Do not mention new facts here. All facts should be set forth in the Facts section.
The IRS has proposed a tax liability based on a return that was modified without Ms. Adams’ knowledge by a return preparer. She had no knowledge of the fraudulent information contained in the return, and she did not profit from the excess refund. Any tax liability stemming from the portion of the refund related to the fraudulent information should be abated for Ms. Adams because the liability has been erroneously assessed based on a null return.

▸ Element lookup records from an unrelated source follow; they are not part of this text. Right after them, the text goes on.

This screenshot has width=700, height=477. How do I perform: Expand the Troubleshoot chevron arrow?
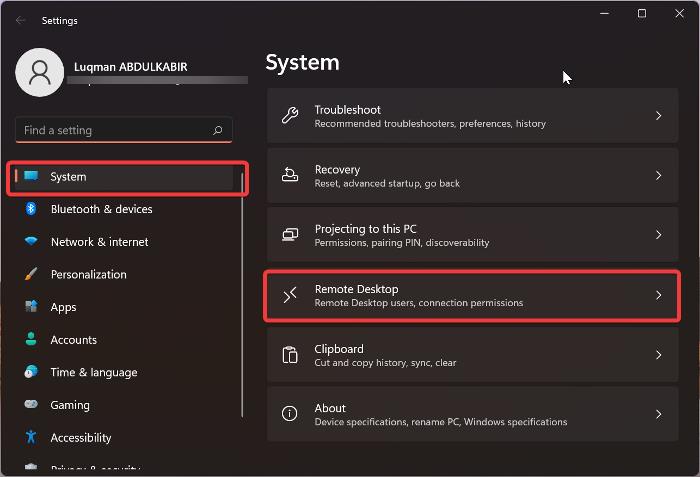point(658,116)
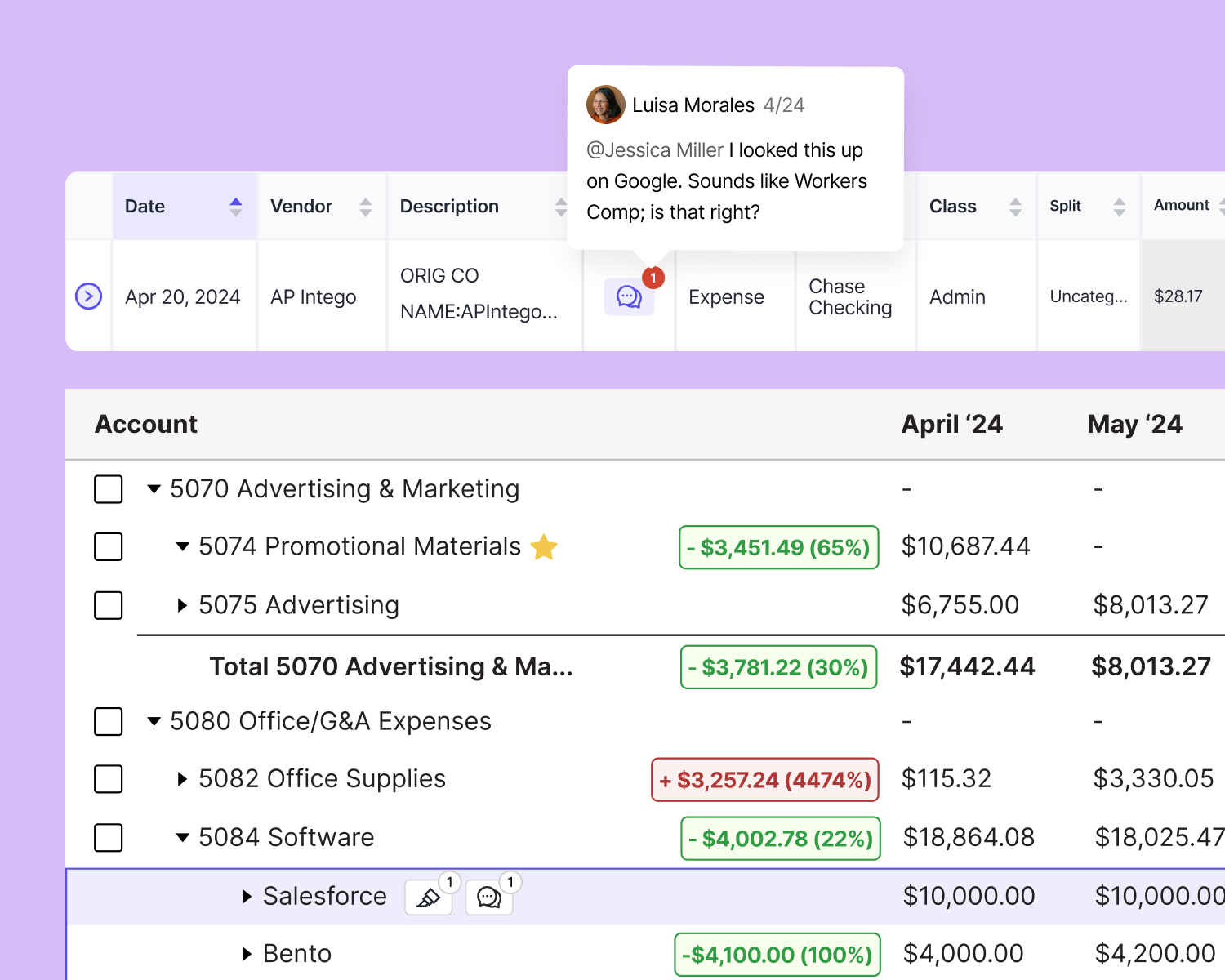Click the sort arrows on the Vendor column
Viewport: 1225px width, 980px height.
click(365, 206)
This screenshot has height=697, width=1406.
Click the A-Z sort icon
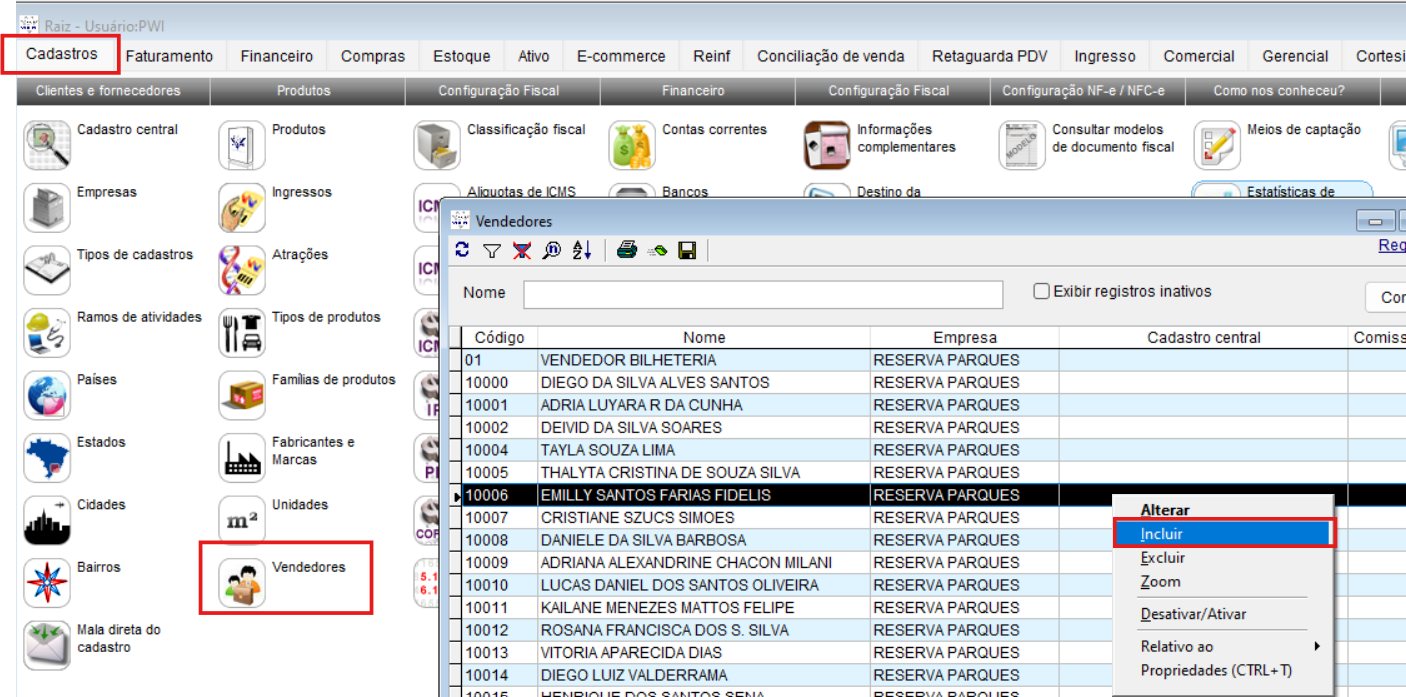582,250
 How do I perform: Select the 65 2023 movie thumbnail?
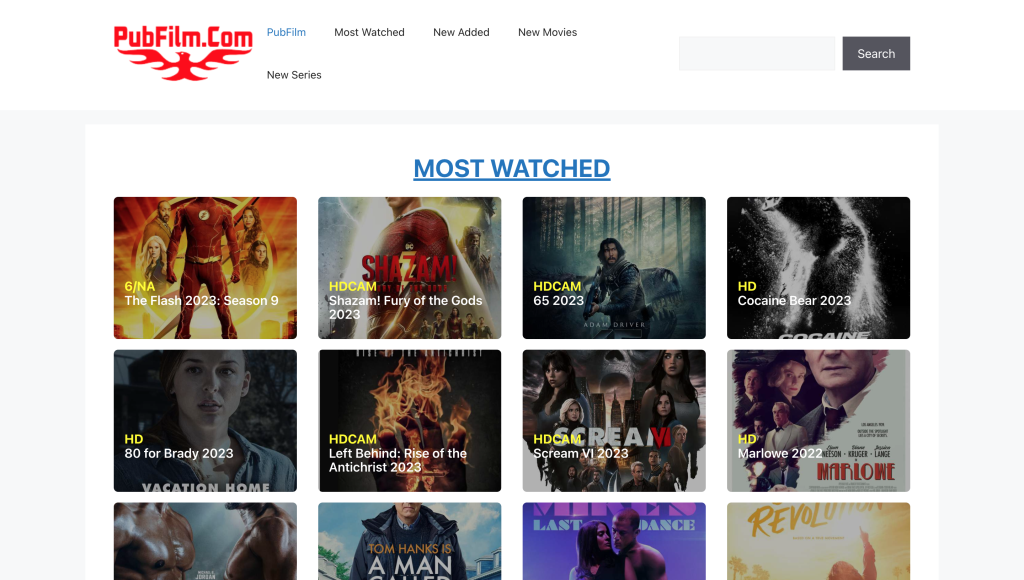(x=614, y=267)
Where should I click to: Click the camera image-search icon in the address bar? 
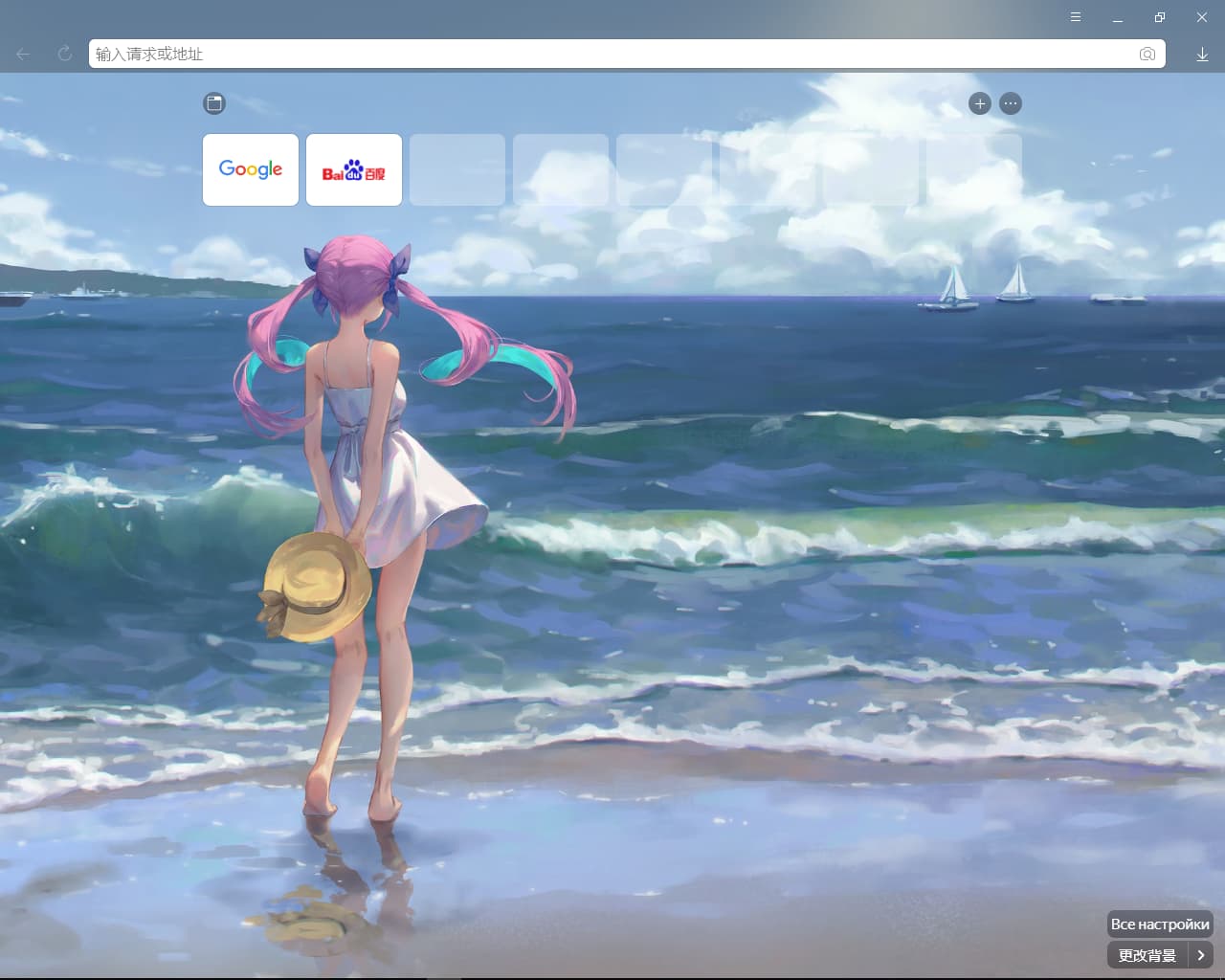click(x=1147, y=55)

Ms. Adams was unaware of any income expenses not related to her job at Central Library, of any claimed withholdings in excess of the amount reported on her W-2, and of any children claimed as dependents. Because of the claimed business loss, inflated withholdings, and fictitious children, the IRS issued a refund that was larger than that due to Ms. Adams. However, Ms. Adams did not receive the refund issued by the IRS because the refund was deposited into an account neither owned nor accessed by Ms. Adams.
Ms. Adams respectfully requests that she be relieved of the proposed tax, penalties, and interest resulting from the income, withholdings, expenses, and dependents fraudulently reported by her return preparer for Tax Year 2009. She also requests that the IRS accept her properly-prepared 2009 Form 1040EZ and adjust her income and withholdings accordingly.